__Exercise__. Within the listing below, please show every line carrying the string "computer".

__Supplied material__.
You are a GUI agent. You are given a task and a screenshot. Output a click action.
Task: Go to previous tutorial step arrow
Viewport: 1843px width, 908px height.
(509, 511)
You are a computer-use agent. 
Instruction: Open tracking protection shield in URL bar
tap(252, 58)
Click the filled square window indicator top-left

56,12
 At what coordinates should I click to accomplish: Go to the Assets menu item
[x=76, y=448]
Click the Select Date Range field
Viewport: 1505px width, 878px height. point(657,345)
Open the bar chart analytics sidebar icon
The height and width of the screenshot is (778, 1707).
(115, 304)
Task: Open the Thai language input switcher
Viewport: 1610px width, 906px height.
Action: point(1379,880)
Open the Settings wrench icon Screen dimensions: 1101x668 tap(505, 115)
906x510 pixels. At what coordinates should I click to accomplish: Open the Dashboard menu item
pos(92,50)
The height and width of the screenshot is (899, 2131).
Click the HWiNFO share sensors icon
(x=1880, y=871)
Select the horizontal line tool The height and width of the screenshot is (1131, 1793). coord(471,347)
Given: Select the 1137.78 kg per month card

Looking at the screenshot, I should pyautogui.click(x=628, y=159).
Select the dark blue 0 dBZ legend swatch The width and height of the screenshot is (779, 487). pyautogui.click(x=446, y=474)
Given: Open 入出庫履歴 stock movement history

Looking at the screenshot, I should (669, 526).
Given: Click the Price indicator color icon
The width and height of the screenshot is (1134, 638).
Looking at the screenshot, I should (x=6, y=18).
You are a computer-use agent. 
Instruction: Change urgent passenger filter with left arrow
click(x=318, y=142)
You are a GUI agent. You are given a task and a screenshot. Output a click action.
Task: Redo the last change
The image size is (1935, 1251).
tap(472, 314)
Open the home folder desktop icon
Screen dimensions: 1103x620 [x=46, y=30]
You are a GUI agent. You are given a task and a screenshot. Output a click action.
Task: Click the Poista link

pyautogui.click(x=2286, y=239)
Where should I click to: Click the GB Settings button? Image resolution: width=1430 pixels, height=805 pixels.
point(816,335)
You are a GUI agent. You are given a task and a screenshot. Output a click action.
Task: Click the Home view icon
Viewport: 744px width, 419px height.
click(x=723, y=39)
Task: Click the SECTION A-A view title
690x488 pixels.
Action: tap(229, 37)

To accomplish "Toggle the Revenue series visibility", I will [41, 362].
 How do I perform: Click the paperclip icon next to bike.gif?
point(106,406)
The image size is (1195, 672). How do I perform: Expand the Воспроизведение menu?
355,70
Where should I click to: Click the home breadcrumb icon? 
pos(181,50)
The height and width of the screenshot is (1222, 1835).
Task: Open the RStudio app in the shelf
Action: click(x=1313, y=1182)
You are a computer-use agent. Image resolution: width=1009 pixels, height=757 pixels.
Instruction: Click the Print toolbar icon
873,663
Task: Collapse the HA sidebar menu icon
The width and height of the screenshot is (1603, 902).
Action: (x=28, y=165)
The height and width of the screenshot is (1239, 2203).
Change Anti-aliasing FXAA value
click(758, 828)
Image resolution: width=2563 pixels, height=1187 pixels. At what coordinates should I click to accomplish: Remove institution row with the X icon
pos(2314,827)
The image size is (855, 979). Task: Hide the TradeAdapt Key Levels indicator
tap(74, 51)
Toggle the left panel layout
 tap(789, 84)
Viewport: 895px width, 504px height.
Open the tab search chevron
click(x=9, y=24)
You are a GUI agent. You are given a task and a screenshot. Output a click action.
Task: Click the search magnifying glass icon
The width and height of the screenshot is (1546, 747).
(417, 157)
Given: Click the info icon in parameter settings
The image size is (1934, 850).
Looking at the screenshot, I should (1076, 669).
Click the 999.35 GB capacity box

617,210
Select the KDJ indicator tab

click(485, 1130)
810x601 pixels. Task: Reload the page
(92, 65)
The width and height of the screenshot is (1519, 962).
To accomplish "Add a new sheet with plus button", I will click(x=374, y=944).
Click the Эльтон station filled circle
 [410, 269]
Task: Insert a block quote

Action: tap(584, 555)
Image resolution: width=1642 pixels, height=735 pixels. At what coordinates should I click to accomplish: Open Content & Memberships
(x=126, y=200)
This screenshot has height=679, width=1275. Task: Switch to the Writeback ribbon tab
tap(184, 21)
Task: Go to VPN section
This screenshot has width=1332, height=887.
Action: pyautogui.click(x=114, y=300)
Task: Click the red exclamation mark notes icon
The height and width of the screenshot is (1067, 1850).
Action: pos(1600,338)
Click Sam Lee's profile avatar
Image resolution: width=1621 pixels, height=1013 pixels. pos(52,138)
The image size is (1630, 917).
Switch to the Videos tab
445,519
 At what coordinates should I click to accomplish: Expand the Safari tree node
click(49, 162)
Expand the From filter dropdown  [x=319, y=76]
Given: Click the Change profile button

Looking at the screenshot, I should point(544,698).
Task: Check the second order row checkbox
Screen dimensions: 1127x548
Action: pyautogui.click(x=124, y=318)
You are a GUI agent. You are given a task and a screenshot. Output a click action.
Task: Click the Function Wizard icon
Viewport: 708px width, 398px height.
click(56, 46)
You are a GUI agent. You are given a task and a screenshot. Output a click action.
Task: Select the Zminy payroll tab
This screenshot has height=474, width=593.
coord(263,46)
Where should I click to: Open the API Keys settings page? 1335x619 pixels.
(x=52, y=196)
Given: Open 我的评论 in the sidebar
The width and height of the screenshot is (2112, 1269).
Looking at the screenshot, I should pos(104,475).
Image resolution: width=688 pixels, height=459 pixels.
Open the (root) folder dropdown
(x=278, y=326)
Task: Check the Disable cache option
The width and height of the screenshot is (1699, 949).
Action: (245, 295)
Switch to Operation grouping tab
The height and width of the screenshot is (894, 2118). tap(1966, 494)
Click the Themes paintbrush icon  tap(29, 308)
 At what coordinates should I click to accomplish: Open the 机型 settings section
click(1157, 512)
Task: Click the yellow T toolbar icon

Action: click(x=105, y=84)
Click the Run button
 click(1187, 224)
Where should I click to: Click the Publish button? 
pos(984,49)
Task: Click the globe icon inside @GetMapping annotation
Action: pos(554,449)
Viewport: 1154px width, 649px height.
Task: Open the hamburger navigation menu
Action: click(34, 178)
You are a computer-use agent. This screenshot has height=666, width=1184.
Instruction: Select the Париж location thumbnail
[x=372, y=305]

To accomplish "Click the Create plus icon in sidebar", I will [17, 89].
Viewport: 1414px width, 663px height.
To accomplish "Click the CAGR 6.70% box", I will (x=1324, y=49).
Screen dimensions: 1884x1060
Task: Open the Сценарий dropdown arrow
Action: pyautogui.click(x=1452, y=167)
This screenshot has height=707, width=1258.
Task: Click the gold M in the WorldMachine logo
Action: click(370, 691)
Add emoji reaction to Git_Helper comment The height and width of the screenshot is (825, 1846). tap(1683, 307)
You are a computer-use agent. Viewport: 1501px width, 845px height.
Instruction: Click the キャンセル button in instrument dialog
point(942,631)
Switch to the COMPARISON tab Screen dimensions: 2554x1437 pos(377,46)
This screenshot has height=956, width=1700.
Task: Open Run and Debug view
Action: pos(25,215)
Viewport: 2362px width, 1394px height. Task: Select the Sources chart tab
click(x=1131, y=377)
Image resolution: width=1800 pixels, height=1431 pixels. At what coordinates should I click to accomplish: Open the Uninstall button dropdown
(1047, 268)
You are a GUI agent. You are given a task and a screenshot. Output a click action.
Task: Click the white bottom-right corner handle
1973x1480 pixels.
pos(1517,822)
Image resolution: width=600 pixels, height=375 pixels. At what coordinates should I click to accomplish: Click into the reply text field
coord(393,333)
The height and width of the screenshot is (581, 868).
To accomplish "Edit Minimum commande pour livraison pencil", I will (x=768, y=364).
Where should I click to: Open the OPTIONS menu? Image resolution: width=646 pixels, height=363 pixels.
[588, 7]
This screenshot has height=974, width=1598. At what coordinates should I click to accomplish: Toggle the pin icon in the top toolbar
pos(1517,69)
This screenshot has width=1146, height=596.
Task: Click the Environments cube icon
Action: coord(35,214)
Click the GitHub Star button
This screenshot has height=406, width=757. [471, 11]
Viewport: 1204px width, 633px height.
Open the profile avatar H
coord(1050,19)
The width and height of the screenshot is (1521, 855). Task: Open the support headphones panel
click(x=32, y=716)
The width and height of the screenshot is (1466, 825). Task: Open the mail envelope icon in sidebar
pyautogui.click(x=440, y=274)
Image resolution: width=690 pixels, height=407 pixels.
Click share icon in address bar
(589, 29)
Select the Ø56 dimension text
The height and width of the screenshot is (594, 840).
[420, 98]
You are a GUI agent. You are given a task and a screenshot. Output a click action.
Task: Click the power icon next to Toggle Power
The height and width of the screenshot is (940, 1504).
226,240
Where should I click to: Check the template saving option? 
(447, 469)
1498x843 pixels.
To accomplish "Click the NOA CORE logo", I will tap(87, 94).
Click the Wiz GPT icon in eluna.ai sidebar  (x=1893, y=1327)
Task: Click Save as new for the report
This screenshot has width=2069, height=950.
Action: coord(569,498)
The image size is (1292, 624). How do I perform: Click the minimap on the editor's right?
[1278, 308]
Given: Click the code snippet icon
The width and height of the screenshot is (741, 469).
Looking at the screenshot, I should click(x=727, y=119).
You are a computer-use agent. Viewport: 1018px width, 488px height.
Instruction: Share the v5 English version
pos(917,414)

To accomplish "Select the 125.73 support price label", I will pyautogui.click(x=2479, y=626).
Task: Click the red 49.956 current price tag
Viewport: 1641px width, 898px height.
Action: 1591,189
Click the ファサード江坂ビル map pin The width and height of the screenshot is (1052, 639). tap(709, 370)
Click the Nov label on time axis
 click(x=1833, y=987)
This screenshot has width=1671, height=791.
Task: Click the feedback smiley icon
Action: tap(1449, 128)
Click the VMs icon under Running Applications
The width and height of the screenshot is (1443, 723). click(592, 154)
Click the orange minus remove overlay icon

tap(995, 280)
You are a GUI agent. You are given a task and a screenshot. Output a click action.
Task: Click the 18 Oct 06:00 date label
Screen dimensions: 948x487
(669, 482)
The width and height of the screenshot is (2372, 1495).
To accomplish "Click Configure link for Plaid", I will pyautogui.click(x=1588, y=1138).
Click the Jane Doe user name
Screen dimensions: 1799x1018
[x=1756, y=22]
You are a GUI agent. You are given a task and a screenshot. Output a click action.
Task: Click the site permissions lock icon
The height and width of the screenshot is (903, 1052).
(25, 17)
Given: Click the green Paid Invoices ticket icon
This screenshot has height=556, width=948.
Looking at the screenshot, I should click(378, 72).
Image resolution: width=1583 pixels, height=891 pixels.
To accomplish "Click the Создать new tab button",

__Response below__.
You are a computer-use agent. 
You are a computer-use agent. 
You are a computer-use agent. Image resolution: width=1009 pixels, height=757 pixels.
You are a computer-use agent. This screenshot has height=666, width=1184.
You are a computer-use agent. Viewport: 1501px width, 845px height.
You are a computer-use agent. Viewport: 1018px width, 488px height.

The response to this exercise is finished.